## THE PROBLEM
Count, in the data that follows, every line with the string "will", and give that count as the whole reply.
====================
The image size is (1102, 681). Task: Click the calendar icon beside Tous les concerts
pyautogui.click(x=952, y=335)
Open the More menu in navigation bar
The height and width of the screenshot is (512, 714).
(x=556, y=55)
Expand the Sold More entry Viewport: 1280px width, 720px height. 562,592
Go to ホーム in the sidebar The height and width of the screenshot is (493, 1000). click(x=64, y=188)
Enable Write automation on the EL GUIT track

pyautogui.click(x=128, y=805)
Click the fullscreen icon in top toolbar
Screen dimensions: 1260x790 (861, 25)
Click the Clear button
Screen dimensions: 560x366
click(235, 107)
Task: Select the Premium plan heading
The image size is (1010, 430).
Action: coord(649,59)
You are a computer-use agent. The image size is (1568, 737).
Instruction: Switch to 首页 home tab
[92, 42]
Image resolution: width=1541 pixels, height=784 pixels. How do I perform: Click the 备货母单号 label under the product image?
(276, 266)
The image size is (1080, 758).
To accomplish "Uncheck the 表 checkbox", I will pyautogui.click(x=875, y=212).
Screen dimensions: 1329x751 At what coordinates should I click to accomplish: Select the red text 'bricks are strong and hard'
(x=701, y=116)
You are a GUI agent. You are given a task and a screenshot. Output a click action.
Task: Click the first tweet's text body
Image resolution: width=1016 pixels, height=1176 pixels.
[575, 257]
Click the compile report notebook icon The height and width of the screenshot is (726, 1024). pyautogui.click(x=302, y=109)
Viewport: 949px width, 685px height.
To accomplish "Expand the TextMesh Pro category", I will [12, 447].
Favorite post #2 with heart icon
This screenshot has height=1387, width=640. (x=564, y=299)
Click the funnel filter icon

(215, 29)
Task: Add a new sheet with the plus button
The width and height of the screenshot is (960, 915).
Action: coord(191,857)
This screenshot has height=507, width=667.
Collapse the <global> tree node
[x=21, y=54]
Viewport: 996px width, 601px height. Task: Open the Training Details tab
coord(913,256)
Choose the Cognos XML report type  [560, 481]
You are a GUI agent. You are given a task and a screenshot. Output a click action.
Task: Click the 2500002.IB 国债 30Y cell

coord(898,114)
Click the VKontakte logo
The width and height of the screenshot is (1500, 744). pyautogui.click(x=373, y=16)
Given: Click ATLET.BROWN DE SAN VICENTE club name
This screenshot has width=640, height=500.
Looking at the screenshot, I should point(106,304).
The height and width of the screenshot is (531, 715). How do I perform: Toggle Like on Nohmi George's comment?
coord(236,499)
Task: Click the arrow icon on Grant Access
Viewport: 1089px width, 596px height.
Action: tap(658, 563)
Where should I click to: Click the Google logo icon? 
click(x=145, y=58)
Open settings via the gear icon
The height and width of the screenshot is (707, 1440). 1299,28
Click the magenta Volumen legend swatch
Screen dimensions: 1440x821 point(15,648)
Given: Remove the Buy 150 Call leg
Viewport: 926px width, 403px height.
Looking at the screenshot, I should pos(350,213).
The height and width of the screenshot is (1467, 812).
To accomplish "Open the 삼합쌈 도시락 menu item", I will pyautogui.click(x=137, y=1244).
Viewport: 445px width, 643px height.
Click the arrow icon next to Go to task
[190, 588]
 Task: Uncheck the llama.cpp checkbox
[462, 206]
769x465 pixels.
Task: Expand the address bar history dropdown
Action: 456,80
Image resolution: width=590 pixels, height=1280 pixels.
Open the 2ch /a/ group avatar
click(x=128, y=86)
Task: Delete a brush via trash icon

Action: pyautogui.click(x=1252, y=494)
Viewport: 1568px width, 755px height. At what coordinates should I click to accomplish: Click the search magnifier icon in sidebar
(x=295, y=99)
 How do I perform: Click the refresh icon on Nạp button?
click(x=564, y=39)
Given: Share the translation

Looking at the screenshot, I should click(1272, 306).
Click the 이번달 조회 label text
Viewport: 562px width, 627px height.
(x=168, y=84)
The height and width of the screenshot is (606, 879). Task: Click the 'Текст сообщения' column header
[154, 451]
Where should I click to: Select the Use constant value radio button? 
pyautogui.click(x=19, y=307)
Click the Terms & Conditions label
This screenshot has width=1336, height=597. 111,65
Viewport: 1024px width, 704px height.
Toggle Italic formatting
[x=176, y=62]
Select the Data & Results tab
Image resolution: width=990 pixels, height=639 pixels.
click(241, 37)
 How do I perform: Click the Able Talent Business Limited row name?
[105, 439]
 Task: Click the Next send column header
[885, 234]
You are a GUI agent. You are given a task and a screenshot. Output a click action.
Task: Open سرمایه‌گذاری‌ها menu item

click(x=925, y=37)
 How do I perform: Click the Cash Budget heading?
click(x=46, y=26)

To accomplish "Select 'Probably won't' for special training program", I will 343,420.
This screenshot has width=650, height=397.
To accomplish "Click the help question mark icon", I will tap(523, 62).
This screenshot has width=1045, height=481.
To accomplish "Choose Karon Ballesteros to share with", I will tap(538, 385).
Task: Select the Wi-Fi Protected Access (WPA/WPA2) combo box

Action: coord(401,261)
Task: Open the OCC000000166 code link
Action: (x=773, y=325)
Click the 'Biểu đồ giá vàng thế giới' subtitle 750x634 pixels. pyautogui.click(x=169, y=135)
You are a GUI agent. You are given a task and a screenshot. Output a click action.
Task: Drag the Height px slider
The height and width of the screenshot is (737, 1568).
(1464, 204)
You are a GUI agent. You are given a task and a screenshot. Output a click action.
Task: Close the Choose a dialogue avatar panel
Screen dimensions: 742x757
====================
## EXERCISE SOLUTION
6